Detailed Description

  • RequestOutput: This is the main class that encapsulates the output of a request.
  • TextGenerationOutput: This subclass of RequestOutput is specific to text generation tasks. Right now this is the only task supported for custom output formatter. Each text generation task can generate multiple sequences.
  • best_sequence_index: index of the best sequence with the highest log probabilities. Please use this, when you are trying to look up the output sequence.
  • map[int, Sequence] - represents sequence_index and it's respective sequence.
  • Note that, right now, only one sequence will be generated. In the future release, multiple sequences generation will be supported.
  • Sequence : Represents a sequence of generated tokens and it's details
  • has_next_token() and get_next_token() methods function like an iterator. In iterative generation, each step produces a single token.
  • get_next_token() advances the iterator to the next token and returns a Token instance along with details indicating whether it is the first token (is_first_token) and whether it is the last token (is_last_token).

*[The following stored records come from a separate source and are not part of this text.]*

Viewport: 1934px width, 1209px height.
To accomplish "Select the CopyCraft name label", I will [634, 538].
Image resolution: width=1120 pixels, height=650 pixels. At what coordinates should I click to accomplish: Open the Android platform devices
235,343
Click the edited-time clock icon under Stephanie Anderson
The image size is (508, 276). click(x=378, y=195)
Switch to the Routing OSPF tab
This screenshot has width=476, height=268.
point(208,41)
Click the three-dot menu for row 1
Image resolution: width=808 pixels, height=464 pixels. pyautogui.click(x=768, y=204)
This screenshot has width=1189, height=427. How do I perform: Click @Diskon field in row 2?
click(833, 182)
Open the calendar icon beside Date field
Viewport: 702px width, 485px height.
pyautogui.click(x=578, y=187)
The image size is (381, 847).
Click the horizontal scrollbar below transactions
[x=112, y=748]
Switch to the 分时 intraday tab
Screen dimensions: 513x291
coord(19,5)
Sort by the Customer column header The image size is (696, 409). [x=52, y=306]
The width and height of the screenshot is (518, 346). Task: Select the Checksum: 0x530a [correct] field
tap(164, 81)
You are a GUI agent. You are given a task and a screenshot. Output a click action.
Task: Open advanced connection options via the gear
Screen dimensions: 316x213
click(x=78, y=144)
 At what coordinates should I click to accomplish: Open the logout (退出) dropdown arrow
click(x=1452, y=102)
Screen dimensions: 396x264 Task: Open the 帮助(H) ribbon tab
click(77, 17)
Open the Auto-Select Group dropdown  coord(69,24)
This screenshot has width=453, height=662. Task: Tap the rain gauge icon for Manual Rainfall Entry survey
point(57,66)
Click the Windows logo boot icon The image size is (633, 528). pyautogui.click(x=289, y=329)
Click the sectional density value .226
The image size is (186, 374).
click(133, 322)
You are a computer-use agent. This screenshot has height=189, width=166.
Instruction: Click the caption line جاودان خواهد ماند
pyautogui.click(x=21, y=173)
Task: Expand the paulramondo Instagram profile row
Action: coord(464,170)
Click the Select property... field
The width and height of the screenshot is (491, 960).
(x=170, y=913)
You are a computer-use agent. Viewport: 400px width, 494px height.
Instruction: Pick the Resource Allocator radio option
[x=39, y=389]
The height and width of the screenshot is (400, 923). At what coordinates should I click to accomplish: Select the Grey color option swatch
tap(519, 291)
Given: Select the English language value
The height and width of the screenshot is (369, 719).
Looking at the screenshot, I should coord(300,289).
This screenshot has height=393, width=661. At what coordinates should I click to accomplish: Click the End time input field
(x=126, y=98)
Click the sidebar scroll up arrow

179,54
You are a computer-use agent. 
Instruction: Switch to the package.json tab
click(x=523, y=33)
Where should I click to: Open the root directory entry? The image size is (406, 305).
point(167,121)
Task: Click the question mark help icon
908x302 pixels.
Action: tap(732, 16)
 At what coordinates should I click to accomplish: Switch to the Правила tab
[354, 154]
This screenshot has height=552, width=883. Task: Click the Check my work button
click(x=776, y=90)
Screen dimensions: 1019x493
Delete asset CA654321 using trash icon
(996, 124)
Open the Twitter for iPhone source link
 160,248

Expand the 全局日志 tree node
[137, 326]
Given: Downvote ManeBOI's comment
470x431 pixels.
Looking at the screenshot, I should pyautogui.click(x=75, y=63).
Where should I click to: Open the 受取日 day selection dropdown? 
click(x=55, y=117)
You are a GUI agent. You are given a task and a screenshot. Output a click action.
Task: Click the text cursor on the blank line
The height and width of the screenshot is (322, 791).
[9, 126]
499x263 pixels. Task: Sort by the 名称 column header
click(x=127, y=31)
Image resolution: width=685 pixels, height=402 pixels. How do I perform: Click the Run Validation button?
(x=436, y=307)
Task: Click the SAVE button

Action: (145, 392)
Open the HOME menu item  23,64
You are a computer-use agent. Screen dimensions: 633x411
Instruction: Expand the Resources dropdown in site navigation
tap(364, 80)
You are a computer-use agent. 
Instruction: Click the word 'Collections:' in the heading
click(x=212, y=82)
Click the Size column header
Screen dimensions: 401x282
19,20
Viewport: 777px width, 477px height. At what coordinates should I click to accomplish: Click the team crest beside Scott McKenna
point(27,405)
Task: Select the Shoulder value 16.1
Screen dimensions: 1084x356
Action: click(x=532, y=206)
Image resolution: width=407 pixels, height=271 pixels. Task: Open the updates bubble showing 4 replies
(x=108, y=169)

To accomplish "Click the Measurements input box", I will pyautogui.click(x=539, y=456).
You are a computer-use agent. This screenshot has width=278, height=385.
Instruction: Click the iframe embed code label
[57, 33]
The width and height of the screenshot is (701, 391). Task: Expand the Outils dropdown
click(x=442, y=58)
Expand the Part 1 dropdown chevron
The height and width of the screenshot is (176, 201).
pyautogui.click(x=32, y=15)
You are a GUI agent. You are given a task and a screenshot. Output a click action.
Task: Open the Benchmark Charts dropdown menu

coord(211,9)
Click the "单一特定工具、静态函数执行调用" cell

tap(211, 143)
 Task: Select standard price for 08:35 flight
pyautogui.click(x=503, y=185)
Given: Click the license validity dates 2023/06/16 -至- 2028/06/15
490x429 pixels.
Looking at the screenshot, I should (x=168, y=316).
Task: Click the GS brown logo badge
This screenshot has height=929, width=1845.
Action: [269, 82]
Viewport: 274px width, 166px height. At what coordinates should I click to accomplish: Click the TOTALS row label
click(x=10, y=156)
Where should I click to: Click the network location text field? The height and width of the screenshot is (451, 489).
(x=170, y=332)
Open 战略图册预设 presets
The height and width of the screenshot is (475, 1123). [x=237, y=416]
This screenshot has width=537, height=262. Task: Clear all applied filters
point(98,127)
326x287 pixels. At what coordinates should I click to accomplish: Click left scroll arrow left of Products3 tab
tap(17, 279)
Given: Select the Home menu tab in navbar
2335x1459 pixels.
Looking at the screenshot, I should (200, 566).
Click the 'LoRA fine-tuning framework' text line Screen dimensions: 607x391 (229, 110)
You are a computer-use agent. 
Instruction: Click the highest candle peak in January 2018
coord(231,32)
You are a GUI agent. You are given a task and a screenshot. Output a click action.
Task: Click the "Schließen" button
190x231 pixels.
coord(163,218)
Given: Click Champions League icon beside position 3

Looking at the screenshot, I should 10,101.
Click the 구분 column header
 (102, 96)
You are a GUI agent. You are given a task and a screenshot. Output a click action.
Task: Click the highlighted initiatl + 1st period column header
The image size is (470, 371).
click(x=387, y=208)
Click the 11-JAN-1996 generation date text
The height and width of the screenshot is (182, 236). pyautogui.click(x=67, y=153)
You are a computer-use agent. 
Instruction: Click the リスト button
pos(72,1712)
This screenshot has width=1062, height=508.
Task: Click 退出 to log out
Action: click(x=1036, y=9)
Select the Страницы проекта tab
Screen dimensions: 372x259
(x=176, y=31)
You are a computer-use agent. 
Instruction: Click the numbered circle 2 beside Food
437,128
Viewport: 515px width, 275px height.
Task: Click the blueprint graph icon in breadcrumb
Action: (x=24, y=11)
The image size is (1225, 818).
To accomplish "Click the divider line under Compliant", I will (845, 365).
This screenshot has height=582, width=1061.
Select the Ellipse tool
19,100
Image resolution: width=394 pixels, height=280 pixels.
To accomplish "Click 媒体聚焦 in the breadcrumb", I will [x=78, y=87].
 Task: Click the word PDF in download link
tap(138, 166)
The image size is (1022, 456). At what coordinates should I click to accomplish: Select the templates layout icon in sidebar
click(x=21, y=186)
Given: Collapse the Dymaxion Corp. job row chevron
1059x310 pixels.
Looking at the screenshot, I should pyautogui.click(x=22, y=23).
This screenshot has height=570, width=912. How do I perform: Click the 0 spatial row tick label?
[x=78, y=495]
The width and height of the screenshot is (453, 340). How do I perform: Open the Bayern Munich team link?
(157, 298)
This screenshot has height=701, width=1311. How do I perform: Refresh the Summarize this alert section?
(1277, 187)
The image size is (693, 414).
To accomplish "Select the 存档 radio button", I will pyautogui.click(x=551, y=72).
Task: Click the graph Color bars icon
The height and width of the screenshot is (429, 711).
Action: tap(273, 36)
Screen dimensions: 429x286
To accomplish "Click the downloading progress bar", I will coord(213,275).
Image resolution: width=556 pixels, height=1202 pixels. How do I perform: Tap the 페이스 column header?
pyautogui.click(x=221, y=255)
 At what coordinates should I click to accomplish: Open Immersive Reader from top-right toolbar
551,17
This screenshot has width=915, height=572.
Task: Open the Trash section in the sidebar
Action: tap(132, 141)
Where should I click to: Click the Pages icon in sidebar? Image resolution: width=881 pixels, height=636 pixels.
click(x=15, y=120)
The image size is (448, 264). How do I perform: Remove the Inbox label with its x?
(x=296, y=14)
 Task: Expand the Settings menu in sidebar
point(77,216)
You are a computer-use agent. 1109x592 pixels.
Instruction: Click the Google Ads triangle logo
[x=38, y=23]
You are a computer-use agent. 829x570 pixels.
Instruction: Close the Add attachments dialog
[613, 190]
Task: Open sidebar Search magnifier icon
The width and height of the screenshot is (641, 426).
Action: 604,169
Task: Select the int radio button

How will your custom output_formatter called?

It's crucial to understand how your custom output formatter will be called before implementing it. - Your output formatter will be invoked at each generation step for each request individually. - Upon receiving the requests, DJLServing batches them together, performs preprocessing, and starts the inference process. - Inference may involve multiple token generations based on the max_new_tokens parameter. At each generation step, your custom formatter will be called for each request individually.

Example

Here is an example of a custom output formatter:

from djl_python.output_formatter import TextGenerationOutput, output_formatter
import json

@output_formatter
def custom_output_formatter(request_output: TextGenerationOutput) -> str:
    """
    Replace this function with your custom output formatter.

    Args:
        request_output (TextGenerationOutput): The request output

    Returns:
        (str): Response string

    """
    best_sequence = request_output.sequences[request_output.best_sequence_index]
    next_token, is_first_token, is_last_token = best_sequence.get_next_token()
    result = {"token_id": next_token.id, "token_text": next_token.text, "token_log_prob": next_token.log_prob}
    if is_last_token:
        result["finish_reason"] = best_sequence.finish_reason
    return json.dumps(result) + "\n"